> [Görev Yönergesi]:
Aşağıdaki öğelerin tüm satırlarını hiçbir değişiklik yapmadan aynen geri döndür.
------------------------------
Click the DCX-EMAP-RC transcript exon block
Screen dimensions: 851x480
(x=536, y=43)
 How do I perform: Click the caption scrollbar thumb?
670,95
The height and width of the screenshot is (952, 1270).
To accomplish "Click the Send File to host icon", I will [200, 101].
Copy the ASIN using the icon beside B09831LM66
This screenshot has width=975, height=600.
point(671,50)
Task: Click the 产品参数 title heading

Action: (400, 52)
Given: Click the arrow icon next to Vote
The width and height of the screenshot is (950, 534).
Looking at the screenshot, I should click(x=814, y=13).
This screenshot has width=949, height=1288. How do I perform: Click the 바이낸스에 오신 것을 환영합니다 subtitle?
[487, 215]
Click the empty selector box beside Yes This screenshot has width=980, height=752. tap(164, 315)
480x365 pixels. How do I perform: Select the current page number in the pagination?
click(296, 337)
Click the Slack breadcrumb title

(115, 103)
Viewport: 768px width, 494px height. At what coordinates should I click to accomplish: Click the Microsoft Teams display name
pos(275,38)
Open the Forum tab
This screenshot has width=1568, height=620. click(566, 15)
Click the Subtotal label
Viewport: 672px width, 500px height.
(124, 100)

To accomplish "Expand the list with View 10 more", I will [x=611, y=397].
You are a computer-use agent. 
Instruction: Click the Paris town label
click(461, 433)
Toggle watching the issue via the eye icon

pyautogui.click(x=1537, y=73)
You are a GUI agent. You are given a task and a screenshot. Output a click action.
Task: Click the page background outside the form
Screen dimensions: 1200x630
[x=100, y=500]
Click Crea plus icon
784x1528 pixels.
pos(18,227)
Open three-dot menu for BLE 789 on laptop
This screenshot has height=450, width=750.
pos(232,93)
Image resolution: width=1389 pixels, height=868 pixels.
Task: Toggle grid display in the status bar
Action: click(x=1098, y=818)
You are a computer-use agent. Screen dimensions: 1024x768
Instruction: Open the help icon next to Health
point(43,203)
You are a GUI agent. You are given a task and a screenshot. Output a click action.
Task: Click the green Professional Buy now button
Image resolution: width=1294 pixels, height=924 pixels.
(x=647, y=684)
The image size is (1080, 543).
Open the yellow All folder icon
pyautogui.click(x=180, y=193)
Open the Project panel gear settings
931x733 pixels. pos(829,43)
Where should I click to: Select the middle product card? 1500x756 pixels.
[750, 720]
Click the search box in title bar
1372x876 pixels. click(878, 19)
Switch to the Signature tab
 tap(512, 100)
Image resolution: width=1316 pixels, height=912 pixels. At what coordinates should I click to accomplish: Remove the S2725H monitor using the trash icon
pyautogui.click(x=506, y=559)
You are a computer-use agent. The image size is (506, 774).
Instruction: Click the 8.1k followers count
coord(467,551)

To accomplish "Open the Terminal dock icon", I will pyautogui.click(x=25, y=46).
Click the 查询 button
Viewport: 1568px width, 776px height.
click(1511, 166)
------------------------------
> [Yanıt]:
Click the DCX-EMAP-RC transcript exon block
Screen dimensions: 851x480
(x=536, y=43)
 How do I perform: Click the caption scrollbar thumb?
670,95
The height and width of the screenshot is (952, 1270).
To accomplish "Click the Send File to host icon", I will [200, 101].
Copy the ASIN using the icon beside B09831LM66
This screenshot has width=975, height=600.
point(671,50)
Task: Click the 产品参数 title heading

Action: (400, 52)
Given: Click the arrow icon next to Vote
The width and height of the screenshot is (950, 534).
Looking at the screenshot, I should click(x=814, y=13).
This screenshot has width=949, height=1288. How do I perform: Click the 바이낸스에 오신 것을 환영합니다 subtitle?
[487, 215]
Click the empty selector box beside Yes This screenshot has width=980, height=752. tap(164, 315)
480x365 pixels. How do I perform: Select the current page number in the pagination?
click(296, 337)
Click the Slack breadcrumb title

(115, 103)
Viewport: 768px width, 494px height. At what coordinates should I click to accomplish: Click the Microsoft Teams display name
pos(275,38)
Open the Forum tab
This screenshot has width=1568, height=620. click(566, 15)
Click the Subtotal label
Viewport: 672px width, 500px height.
(124, 100)

To accomplish "Expand the list with View 10 more", I will [x=611, y=397].
You are a computer-use agent. 
Instruction: Click the Paris town label
click(461, 433)
Toggle watching the issue via the eye icon

pyautogui.click(x=1537, y=73)
You are a GUI agent. You are given a task and a screenshot. Output a click action.
Task: Click the page background outside the form
Screen dimensions: 1200x630
[x=100, y=500]
Click Crea plus icon
784x1528 pixels.
pos(18,227)
Open three-dot menu for BLE 789 on laptop
This screenshot has height=450, width=750.
pos(232,93)
Image resolution: width=1389 pixels, height=868 pixels.
Task: Toggle grid display in the status bar
Action: click(x=1098, y=818)
You are a computer-use agent. Screen dimensions: 1024x768
Instruction: Open the help icon next to Health
point(43,203)
You are a GUI agent. You are given a task and a screenshot. Output a click action.
Task: Click the green Professional Buy now button
Image resolution: width=1294 pixels, height=924 pixels.
(x=647, y=684)
The image size is (1080, 543).
Open the yellow All folder icon
pyautogui.click(x=180, y=193)
Open the Project panel gear settings
931x733 pixels. pos(829,43)
Where should I click to: Select the middle product card? 1500x756 pixels.
[750, 720]
Click the search box in title bar
1372x876 pixels. click(878, 19)
Switch to the Signature tab
 tap(512, 100)
Image resolution: width=1316 pixels, height=912 pixels. At what coordinates should I click to accomplish: Remove the S2725H monitor using the trash icon
pyautogui.click(x=506, y=559)
You are a computer-use agent. The image size is (506, 774).
Instruction: Click the 8.1k followers count
coord(467,551)

To accomplish "Open the Terminal dock icon", I will pyautogui.click(x=25, y=46).
Click the 查询 button
Viewport: 1568px width, 776px height.
click(1511, 166)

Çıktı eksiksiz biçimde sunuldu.